§ **Activity**: From the first line of the data below through the line holding "Task: Expand the table to full screen", write out each line exactly as it stands.

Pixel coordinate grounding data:
* * *

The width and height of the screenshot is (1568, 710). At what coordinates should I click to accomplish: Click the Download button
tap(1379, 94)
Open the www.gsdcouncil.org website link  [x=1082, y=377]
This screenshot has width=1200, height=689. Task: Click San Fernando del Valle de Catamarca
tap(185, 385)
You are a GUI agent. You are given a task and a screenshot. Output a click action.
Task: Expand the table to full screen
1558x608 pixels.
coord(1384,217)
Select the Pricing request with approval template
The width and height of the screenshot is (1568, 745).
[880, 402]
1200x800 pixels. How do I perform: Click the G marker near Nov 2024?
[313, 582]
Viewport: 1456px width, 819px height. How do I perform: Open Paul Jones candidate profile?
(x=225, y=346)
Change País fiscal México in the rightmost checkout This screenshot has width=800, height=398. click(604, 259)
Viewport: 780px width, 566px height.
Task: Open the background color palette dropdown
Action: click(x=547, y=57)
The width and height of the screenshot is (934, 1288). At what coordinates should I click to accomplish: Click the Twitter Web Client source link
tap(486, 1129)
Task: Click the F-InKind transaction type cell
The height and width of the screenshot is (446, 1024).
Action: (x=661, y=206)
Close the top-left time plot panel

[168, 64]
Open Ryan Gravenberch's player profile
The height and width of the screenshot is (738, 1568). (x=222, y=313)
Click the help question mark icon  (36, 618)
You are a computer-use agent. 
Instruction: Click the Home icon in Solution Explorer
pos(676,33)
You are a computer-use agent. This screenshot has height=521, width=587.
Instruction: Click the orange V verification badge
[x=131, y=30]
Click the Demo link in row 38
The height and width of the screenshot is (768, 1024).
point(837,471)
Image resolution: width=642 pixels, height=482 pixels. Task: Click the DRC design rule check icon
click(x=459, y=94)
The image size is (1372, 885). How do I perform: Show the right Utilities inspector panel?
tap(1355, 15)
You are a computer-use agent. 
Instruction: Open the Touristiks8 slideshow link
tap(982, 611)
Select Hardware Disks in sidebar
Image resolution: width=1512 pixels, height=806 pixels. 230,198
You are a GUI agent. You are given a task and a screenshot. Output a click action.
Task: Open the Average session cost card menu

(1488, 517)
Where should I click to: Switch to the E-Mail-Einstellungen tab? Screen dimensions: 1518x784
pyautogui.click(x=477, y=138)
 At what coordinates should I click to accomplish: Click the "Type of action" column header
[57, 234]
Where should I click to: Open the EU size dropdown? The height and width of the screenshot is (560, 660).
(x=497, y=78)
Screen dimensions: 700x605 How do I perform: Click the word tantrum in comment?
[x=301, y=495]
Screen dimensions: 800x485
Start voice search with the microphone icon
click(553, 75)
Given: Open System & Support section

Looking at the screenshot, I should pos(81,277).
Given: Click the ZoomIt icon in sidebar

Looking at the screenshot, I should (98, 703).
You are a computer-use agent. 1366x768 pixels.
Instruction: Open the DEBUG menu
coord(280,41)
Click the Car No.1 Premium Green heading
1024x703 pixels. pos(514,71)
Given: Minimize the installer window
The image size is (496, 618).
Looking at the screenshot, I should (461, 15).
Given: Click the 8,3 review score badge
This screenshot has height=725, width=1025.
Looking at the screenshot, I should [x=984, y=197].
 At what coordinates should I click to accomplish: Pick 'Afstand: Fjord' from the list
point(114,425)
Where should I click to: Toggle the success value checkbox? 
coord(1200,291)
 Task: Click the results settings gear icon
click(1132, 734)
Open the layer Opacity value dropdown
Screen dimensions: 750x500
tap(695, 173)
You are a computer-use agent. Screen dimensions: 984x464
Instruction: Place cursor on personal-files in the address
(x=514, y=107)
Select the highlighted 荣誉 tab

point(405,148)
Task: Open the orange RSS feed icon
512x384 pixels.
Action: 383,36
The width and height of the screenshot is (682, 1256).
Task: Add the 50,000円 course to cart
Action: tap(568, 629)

* * *

§ **Written solution**:
The width and height of the screenshot is (1568, 710). At what coordinates should I click to accomplish: Click the Download button
tap(1379, 94)
Open the www.gsdcouncil.org website link  [x=1082, y=377]
This screenshot has width=1200, height=689. Task: Click San Fernando del Valle de Catamarca
tap(185, 385)
You are a GUI agent. You are given a task and a screenshot. Output a click action.
Task: Expand the table to full screen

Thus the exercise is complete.